The Commissioner further stated that the government discovered that the reason why pregnant women die is because the delivery was not being handled by skilled birth attendants. "We actually try to ensure that we get skilled birth attendants to take deliveries and we look at how we can track the women back to our health facilities by making sure that we catch all of them through registration."

Because we have discovered most of the pregnant women patronize traditional birth attendants (TBA), mission homes and some even take deliveries by themselves which is why we have high maternal mortality. So if we are able to get them to come and deliver at the health facilities, we will be saving a lot of lives.

So Abiye is basically to bring back those women to the health facility. So having registered them we refer them to people we call health rangers who will track them and we have equipped these health rangers with tricycles. They also have a customized checklist to help us determine the women that are at risk;

The commissioner said if a woman is short-statured and has a big baby with small pelvis, there is no way that woman will deliver normally. If there is no checklist, there is no way you would know, the TBA has nothing of such; they will ask her to continue to push until she ruptures her uterus. So for us when we register them, we will be able to know those that are at risk; the woman who have high blood pressure in pregnancy, the woman who has diabetes in pregnancy or those with other medical problems and in view of this, we can do what we call the back plan for them," he explained.

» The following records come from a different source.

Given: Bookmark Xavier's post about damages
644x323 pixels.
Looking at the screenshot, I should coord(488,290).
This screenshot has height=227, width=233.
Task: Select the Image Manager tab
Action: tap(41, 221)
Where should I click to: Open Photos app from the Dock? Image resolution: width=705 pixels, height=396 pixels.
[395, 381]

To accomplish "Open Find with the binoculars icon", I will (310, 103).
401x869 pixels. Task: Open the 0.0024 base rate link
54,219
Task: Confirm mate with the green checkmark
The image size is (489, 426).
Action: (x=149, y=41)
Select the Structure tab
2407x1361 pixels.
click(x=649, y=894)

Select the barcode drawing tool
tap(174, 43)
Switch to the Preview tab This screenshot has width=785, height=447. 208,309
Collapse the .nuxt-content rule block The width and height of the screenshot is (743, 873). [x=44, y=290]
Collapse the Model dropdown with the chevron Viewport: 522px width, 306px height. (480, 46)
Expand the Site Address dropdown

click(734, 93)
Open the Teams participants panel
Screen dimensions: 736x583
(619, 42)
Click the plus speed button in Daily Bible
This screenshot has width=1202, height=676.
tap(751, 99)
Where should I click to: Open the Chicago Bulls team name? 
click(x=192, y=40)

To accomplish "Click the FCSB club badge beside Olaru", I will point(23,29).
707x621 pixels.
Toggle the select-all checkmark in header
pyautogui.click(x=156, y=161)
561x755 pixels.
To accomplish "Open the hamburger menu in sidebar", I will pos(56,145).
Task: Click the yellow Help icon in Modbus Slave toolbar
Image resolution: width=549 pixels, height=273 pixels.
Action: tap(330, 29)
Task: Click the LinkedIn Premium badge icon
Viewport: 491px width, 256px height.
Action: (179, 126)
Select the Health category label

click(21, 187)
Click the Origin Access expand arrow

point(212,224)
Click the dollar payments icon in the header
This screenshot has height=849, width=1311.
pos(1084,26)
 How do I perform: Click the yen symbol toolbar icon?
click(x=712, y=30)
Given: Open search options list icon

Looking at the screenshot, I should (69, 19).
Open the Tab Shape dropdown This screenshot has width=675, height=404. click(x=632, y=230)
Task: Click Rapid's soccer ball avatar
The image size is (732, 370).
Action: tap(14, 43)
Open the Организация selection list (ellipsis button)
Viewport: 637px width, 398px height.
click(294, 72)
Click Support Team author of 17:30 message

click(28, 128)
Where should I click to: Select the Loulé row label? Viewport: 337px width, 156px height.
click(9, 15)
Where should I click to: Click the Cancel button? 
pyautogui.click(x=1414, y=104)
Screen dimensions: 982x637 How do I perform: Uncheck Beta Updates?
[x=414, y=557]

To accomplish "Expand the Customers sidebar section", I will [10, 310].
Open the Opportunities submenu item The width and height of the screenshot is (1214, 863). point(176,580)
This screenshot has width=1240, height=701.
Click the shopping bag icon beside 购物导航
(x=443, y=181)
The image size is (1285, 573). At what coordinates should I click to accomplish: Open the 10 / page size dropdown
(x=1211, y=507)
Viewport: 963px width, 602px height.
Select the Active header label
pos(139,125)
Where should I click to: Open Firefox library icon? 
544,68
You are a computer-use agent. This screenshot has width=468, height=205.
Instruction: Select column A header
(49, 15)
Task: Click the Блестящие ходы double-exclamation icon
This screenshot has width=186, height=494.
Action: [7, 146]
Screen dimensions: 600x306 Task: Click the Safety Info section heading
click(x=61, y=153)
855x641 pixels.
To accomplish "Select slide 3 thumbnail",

Talking about how much the government has spent to build the medical village, Adeyunju said, in terms of cost the trauma centre is worth 4billion while the mother and child is between 600 and 700million.The Gani Fawehinmi Diagnostic Centre is also between 600 and 700 million.

Our budget provision for health this year is almost 9billion. Even with this we have not achieved the World Health Organisation (WHO's)d recommendation of 15 per cent total budget for health which explains why there is a lot of out-of- pocket expenditure for health. If you and I fall sick, we will still have to pay from our pockets because government provision is not adequate to meet up with the requirements.

For us in Ondo state, "under the Abiye (Save motherhood), the treatment is free of charge and we also give mobile phones to pregnant women free of charge because this is the only way they would be connected to their health rangers and they can get connected to the policy makers and even the governor himself when any doctor is misbehaving and since we have established rapport with the health rangers, he can always track them back to the health facilities," he explained.

In one year (2009-2010) of the Abiye programme, "we have succeeded in reducing maternal mortality by 15 per cent. So we believe that by 2015, we would have achieved a 75 per cent reduction thereby achieving MDGs and be the saving grace for the country because Nigeria has been listed as one of the forty countries that will not achieve MDGs."

According to him, " when the State presented the result in Washington DC, the World Bank said for the first time in the history of Nigeria it was getting a result, noting that before now, when they give support, people don't come back with result."

The strides in primary healthcare in Ondo are capable of turning the tide for primary healthcare in Nigeria, if the Federal government work in partnership with States to revamp primary healthcare.